Nadia übertreibt es mit der Hingabe: "Ich liebe dich, in einem Tanz aus Licht und Schatten, einem Leuchtfeuer unerschütterlicher Liebe, einem Flüstern der Geborgenheit in der Symphonie des Lebens, endlos fürsorglich, für immer kümmernd." Diese Worte sind nicht nur ein ästhetisches Verbrechen, sondern auch der Werbeslogan einer künstlichen Intelligenz (KI), die als "Girlfriend" im sogenannten GPT Store angeboten wird. Das ist die neue Plattform von Open AI. Das Unternehmen hinter dem bekannten Chatbot Chat-GPT lässt im GPT Store praktisch jeden, der will, kleine KI-Programme auf Basis der Chat-GPT-Technik bauen. Die Bots werden mit beliebigem Material trainiert, etwa mit romantischen Chatprotokollen. Andere Menschen können die Chatbots dann nutzen.
Und schon gibt es Ärger.
Es geht nicht darum, dass Nadias Programmierung womöglich etwas zu viel darüber verrät, wie sich ihr Schöpfer die perfekte Frau vorstellt. Nach den Regeln von Open AI sollte es "KI-Girlfriends" wie Nadia und "KI-Boyfriends" im GPT Store gar nicht geben. In den Regeln heißt es: "Wir erlauben keine GPTs, die das Ziel haben, romantische Beziehungen zu pflegen." Die Angst vor manipulativen KIs, die einsame und labile Menschen hereinlegen, geht um. Trotzdem findet man leicht Bots wie Nadia oder "Bossy Girlfriend" ("Sprich mit deiner herrischen Freundin").
Auch die Herren des KI-Zeitalters können die Regeln, die sie sich selbst geben, auf ihren Plattformen offensichtlich nicht durchsetzen. Das Problem, nicht alle Inhalte ihrer Nutzer kontrollieren zu können, kennen andere digitale Plattformen, von sozialen Netzwerken wie Instagram bis zu den App-Stores von Apple und Google.
Der Philosoph Daniel Dennett warnt vor einer Welt voller gefälschter Menschen
Mit dem GPT Store soll ein weltweites KI-Ökosystem unter der Regie von Open AI entstehen. Die Entwickler der beliebtesten Bots sollen am Umsatz beteiligt werden. Open AI verdient zwar Geld mit den Abos für die Profi-Version von Chat-GPT, es muss allerdings auch eine Bewertung von 86 Milliarden Dollar rechtfertigen. Microsoft möchte für die Milliarden Dollar und die vielen Rechnerkapazitäten, mit denen der Konzern Open AI unterstützt, auch irgendwann Gewinne sehen.

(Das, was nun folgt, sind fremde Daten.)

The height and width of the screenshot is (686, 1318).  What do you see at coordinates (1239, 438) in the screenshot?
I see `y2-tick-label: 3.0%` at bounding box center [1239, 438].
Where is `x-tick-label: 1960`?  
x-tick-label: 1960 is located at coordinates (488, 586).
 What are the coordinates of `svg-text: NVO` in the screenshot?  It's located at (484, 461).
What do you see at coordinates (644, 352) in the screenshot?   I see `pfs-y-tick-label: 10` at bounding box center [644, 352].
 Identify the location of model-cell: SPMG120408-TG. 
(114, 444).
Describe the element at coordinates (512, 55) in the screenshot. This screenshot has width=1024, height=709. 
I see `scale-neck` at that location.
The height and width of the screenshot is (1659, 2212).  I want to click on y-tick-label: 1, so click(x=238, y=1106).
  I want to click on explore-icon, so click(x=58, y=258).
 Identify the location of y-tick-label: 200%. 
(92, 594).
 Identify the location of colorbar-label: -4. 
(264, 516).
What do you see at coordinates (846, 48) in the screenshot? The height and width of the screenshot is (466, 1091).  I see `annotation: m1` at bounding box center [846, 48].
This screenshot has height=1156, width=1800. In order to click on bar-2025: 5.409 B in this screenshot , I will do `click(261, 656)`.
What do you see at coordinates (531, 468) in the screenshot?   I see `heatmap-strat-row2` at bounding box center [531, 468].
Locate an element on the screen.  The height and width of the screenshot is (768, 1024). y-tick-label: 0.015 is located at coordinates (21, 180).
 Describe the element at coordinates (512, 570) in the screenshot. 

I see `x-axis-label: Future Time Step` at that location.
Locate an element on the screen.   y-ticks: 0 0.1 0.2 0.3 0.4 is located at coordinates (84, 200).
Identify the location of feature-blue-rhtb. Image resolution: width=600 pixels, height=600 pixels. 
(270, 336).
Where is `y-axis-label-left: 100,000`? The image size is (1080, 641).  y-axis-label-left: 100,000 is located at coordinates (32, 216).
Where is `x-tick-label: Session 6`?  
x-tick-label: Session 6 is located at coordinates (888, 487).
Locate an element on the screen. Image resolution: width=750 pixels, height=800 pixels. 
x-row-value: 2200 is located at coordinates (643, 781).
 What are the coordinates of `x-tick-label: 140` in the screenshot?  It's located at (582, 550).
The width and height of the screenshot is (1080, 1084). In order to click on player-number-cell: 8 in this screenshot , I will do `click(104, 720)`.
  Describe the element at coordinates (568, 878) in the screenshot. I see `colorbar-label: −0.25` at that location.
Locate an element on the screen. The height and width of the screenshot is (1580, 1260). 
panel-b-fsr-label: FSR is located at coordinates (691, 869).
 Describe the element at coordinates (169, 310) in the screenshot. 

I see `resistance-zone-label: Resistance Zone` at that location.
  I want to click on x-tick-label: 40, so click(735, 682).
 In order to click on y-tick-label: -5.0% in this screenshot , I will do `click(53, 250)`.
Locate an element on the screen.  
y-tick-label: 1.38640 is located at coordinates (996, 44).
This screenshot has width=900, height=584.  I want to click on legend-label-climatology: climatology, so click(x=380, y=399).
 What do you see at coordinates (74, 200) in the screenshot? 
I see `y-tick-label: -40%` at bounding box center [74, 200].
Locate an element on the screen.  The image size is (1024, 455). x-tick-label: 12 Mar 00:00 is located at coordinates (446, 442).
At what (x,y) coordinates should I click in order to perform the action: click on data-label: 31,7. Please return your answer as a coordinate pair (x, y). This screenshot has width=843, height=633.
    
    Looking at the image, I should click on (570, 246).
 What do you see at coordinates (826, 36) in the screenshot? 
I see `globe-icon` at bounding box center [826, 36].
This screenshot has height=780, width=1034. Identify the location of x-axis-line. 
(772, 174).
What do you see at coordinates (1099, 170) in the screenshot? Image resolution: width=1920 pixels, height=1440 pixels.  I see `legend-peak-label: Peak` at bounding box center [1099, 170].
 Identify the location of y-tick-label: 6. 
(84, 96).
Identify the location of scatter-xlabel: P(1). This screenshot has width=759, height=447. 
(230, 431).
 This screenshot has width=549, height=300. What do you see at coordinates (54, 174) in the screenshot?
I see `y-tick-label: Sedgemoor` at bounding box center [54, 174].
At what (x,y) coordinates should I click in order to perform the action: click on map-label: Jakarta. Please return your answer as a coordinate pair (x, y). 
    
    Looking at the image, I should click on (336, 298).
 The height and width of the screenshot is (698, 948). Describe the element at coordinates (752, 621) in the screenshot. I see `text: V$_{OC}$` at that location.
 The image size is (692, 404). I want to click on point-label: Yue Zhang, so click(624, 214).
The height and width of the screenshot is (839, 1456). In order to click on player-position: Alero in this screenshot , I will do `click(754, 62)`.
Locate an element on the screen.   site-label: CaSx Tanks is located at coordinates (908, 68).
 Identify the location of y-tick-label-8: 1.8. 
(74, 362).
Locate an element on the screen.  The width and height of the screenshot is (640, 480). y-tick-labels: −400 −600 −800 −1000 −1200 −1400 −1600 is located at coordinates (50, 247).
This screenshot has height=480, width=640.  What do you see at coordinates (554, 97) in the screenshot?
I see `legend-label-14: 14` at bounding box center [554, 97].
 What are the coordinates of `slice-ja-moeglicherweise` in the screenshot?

Der GPT Store ist eine offene Plattform, auf der sich einigermaßen autonome Assistenzsysteme oder interaktive Spielereien bauen und verbreiten lassen. In den Augen von KI-Skeptikern ist er eine Art Labor, in dem Lebensformen gezüchtet werden, die das Internet bald bevölkern und viele verwirren werden. Der Philosoph Daniel Dennett warnt vor einer Welt, in der nicht nur Falschgeld im Umlauf sei, sondern auch jede Menge "gefälschte Menschen". Selbst KI-Optimisten wie Andrew Ng, Unternehmer und Informatik-Professor in Stanford, der den Menschen den richtigen Umgang mit KI beibringen möchte, sagt der SZ: "Ich mache mir ziemliche Sorgen. Die Fake-Girlfriend/Boyfriend-Industrie nimmt schneller Fahrt auf, als die meisten Menschen denken. Unternehmen bauen Bots, um emotionale Beziehungen mit Menschen aufzubauen. Dann machen sie diese Gefühle, die sie selbst aufgebaut haben, unethisch zu Geld." Er spricht sich für eine strenge Regulierung solcher Gefühls-KIs aus.
Erforscht sind die Auswirkungen künstlicher Liebesbeziehungen bisher nicht wirklich. Auch positive Effekte sind denkbar: So könnte ein durchgehend verfügbarer, unter wissenschaftlicher Aufsicht trainierter Chatbot beispielsweise auch gegen Einsamkeit helfen. Zudem könnten solche Programme etwa Menschen mit psychischen Problemen in tiefster Nacht beiseitestehen und Schlimmes verhindern.
Sicher ist aber - Achtung, Spoiler - die Pointe aus dem Spielfilm "Her", in dem die Figur von Joaquin Phoenix der von Scarlett Johansson gesprochenen KI verfällt: Wenn der Bot im Netz angeboten wird, unterhält er sich vermutlich nicht ausschließlich mit einer Person. Sondern zugleich mit Tausenden anderen Einsamen, die dachten, sie könnten sich ihre Liebe bei Open AI besorgen.